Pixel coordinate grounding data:
Start of Block

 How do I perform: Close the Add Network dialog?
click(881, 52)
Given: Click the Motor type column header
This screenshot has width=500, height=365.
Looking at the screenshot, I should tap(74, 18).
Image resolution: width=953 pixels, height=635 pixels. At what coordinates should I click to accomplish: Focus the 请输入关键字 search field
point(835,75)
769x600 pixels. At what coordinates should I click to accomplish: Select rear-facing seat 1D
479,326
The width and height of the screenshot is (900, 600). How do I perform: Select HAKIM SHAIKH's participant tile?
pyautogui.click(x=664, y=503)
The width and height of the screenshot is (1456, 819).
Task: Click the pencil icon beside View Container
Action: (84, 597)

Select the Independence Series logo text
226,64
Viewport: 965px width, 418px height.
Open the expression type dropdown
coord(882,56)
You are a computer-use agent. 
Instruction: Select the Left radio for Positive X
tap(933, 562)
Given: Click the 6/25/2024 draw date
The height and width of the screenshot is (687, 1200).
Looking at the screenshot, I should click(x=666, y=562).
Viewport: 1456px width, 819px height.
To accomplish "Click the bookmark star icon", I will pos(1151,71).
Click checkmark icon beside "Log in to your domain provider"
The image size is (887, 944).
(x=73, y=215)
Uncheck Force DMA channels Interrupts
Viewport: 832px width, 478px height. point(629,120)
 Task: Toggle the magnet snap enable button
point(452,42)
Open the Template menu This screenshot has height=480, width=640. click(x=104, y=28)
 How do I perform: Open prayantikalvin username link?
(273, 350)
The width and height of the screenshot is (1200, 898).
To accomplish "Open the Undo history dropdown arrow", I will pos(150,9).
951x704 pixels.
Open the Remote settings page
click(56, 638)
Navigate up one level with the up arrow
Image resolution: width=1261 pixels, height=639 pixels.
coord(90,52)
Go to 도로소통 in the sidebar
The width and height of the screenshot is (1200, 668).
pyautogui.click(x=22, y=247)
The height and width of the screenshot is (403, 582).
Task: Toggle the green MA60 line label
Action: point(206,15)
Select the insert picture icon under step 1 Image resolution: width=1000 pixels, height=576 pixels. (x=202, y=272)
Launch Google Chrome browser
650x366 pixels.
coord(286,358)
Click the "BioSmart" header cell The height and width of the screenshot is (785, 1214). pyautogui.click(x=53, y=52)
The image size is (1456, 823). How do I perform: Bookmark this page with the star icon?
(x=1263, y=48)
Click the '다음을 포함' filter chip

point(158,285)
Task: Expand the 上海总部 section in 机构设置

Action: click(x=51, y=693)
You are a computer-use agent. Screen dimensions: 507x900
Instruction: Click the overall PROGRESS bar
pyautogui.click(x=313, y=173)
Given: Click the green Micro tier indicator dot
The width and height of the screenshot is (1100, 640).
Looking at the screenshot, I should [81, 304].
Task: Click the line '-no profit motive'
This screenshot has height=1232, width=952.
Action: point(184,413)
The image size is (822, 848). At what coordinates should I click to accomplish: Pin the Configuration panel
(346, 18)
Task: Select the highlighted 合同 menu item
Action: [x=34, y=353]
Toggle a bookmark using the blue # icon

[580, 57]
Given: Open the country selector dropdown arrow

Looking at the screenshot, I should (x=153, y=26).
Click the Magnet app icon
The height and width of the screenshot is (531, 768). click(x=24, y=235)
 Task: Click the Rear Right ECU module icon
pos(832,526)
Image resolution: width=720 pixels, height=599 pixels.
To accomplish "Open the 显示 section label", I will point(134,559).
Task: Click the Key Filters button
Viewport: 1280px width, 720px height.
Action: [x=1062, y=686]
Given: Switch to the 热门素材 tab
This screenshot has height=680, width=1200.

End of Block

When you answer, set down the entries above precisely as they read.

 How do I perform: Close the Add Network dialog?
click(881, 52)
Given: Click the Motor type column header
This screenshot has width=500, height=365.
Looking at the screenshot, I should tap(74, 18).
Image resolution: width=953 pixels, height=635 pixels. At what coordinates should I click to accomplish: Focus the 请输入关键字 search field
point(835,75)
769x600 pixels. At what coordinates should I click to accomplish: Select rear-facing seat 1D
479,326
The width and height of the screenshot is (900, 600). How do I perform: Select HAKIM SHAIKH's participant tile?
pyautogui.click(x=664, y=503)
The width and height of the screenshot is (1456, 819).
Task: Click the pencil icon beside View Container
Action: (84, 597)

Select the Independence Series logo text
226,64
Viewport: 965px width, 418px height.
Open the expression type dropdown
coord(882,56)
You are a computer-use agent. 
Instruction: Select the Left radio for Positive X
tap(933, 562)
Given: Click the 6/25/2024 draw date
The height and width of the screenshot is (687, 1200).
Looking at the screenshot, I should click(x=666, y=562).
Viewport: 1456px width, 819px height.
To accomplish "Click the bookmark star icon", I will pos(1151,71).
Click checkmark icon beside "Log in to your domain provider"
The image size is (887, 944).
(x=73, y=215)
Uncheck Force DMA channels Interrupts
Viewport: 832px width, 478px height. point(629,120)
 Task: Toggle the magnet snap enable button
point(452,42)
Open the Template menu This screenshot has height=480, width=640. click(x=104, y=28)
 How do I perform: Open prayantikalvin username link?
(273, 350)
The width and height of the screenshot is (1200, 898).
To accomplish "Open the Undo history dropdown arrow", I will pos(150,9).
951x704 pixels.
Open the Remote settings page
click(56, 638)
Navigate up one level with the up arrow
Image resolution: width=1261 pixels, height=639 pixels.
coord(90,52)
Go to 도로소통 in the sidebar
The width and height of the screenshot is (1200, 668).
pyautogui.click(x=22, y=247)
The height and width of the screenshot is (403, 582).
Task: Toggle the green MA60 line label
Action: point(206,15)
Select the insert picture icon under step 1 Image resolution: width=1000 pixels, height=576 pixels. (x=202, y=272)
Launch Google Chrome browser
650x366 pixels.
coord(286,358)
Click the "BioSmart" header cell The height and width of the screenshot is (785, 1214). pyautogui.click(x=53, y=52)
The image size is (1456, 823). How do I perform: Bookmark this page with the star icon?
(x=1263, y=48)
Click the '다음을 포함' filter chip

point(158,285)
Task: Expand the 上海总部 section in 机构设置

Action: click(x=51, y=693)
You are a computer-use agent. Screen dimensions: 507x900
Instruction: Click the overall PROGRESS bar
pyautogui.click(x=313, y=173)
Given: Click the green Micro tier indicator dot
The width and height of the screenshot is (1100, 640).
Looking at the screenshot, I should [81, 304].
Task: Click the line '-no profit motive'
This screenshot has height=1232, width=952.
Action: point(184,413)
The image size is (822, 848). At what coordinates should I click to accomplish: Pin the Configuration panel
(346, 18)
Task: Select the highlighted 合同 menu item
Action: [x=34, y=353]
Toggle a bookmark using the blue # icon

[580, 57]
Given: Open the country selector dropdown arrow

Looking at the screenshot, I should (x=153, y=26).
Click the Magnet app icon
The height and width of the screenshot is (531, 768). click(x=24, y=235)
 Task: Click the Rear Right ECU module icon
pos(832,526)
Image resolution: width=720 pixels, height=599 pixels.
To accomplish "Open the 显示 section label", I will point(134,559).
Task: Click the Key Filters button
Viewport: 1280px width, 720px height.
Action: [x=1062, y=686]
Given: Switch to the 热门素材 tab
This screenshot has height=680, width=1200.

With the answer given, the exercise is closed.